[Collected data entries]
***

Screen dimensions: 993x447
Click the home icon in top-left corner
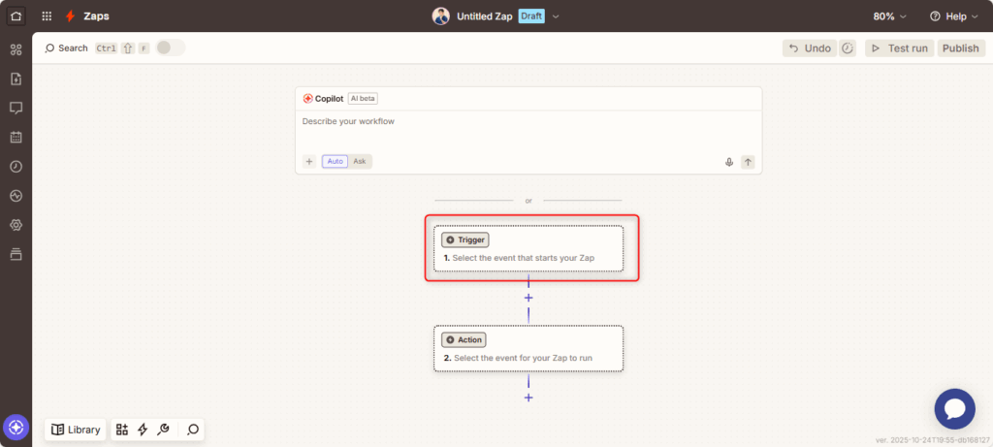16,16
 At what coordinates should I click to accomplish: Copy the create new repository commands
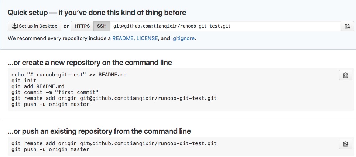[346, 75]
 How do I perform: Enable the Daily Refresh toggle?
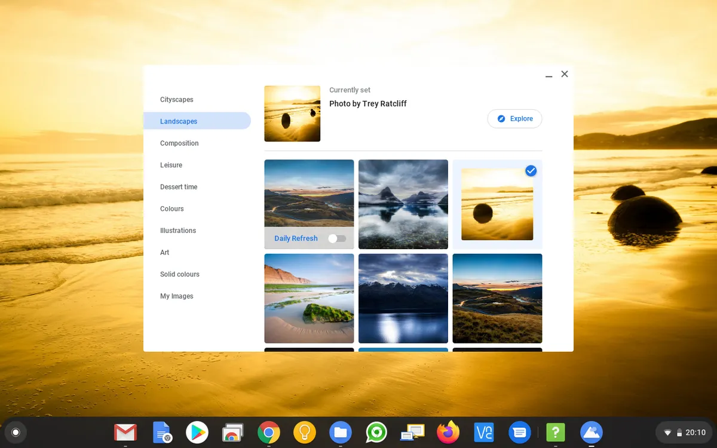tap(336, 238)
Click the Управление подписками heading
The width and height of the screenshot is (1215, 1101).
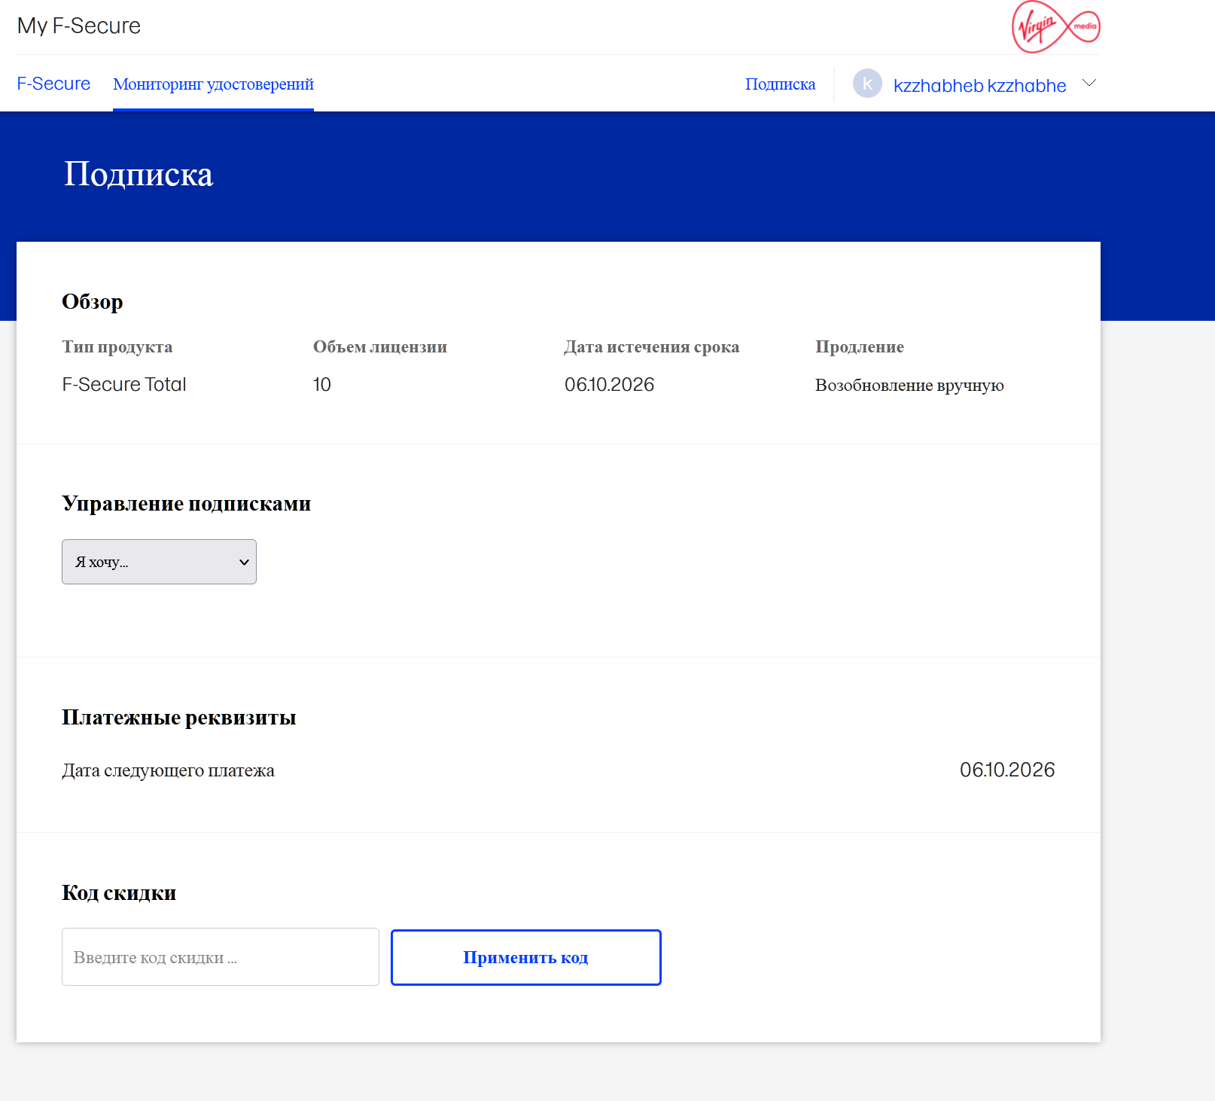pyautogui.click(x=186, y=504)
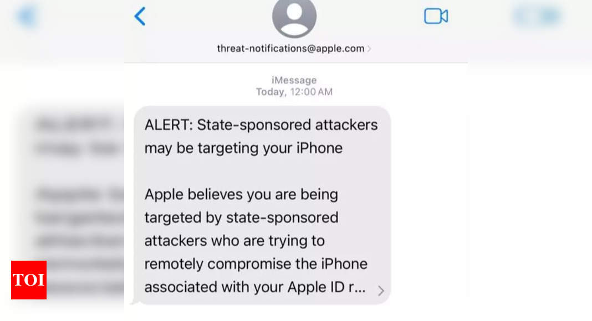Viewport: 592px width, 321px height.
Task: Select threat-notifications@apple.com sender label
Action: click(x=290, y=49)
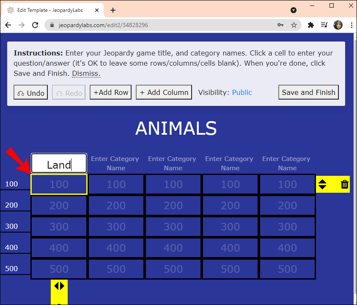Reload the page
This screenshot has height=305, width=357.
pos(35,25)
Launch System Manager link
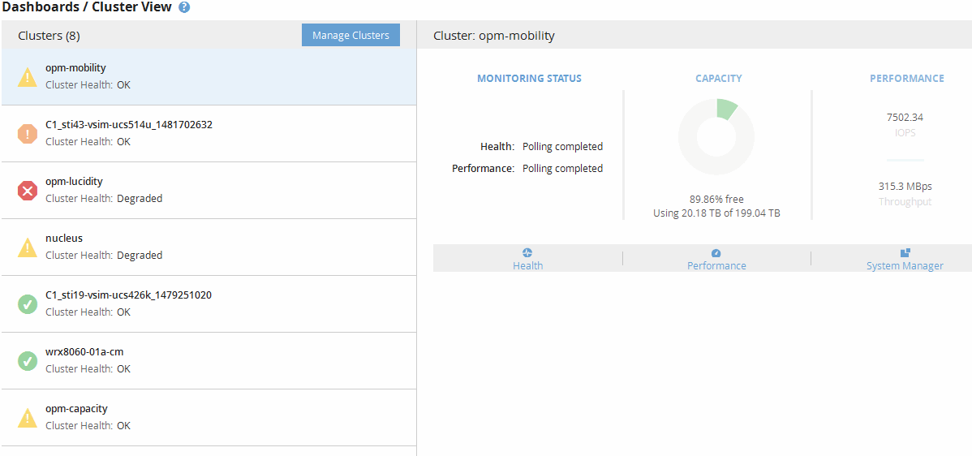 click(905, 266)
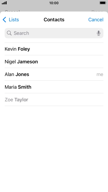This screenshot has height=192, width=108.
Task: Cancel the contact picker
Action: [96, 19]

***

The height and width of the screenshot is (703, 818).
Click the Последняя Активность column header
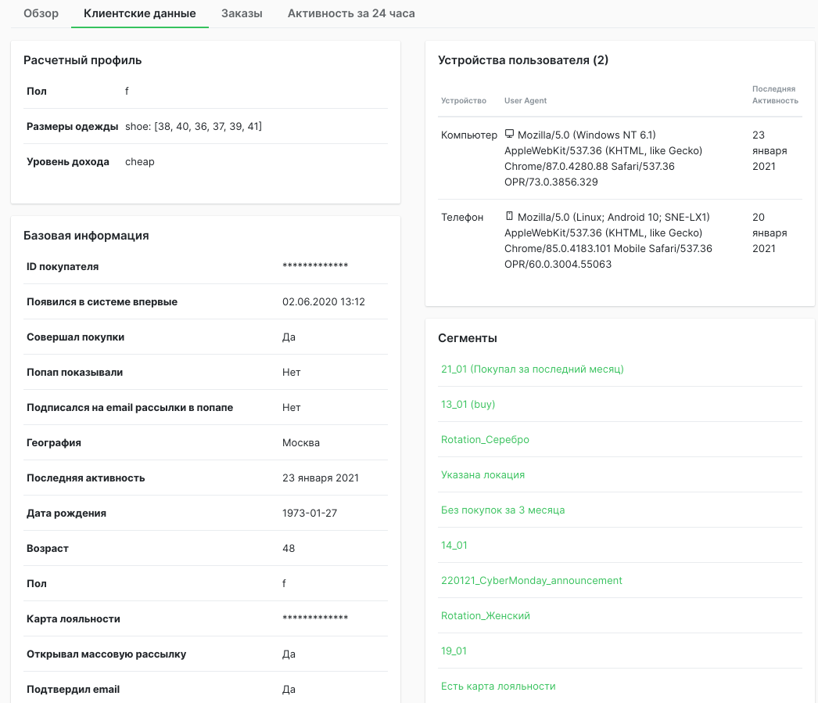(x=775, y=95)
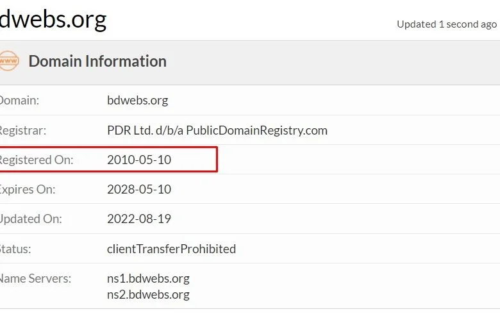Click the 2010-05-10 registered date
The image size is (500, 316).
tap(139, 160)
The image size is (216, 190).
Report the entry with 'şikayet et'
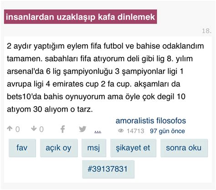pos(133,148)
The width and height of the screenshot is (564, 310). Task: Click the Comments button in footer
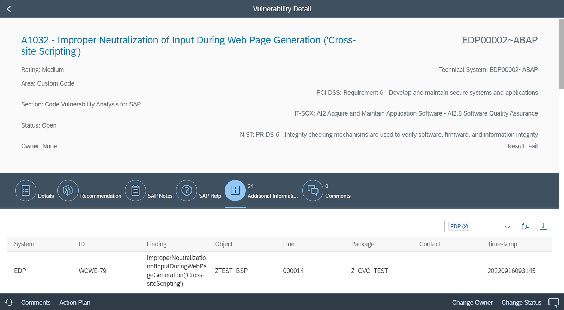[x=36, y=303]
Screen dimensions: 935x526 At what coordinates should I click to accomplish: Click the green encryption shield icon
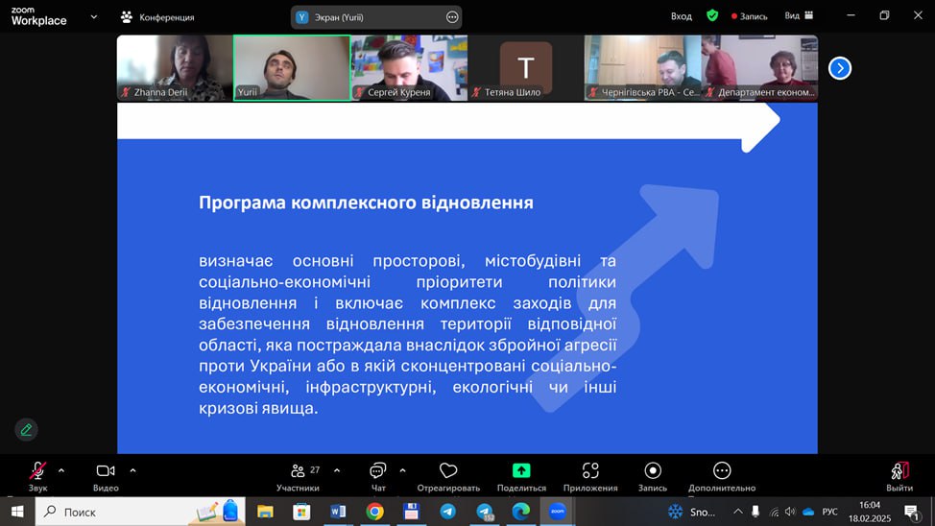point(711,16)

***

Given the records above, return the lines starting at the one that holds "Screen dimensions: 993x447" and ending at the one that holds "Click the Управление подписками heading", exactly, and nothing besides; leave every picture out.

Screen dimensions: 993x447
Click the home icon in top-left corner
16,16
 At what coordinates should I click to accomplish: Copy the create new repository commands
[346, 75]
 How do I perform: Enable the Daily Refresh toggle?
tap(336, 238)
Click the Управление подписками heading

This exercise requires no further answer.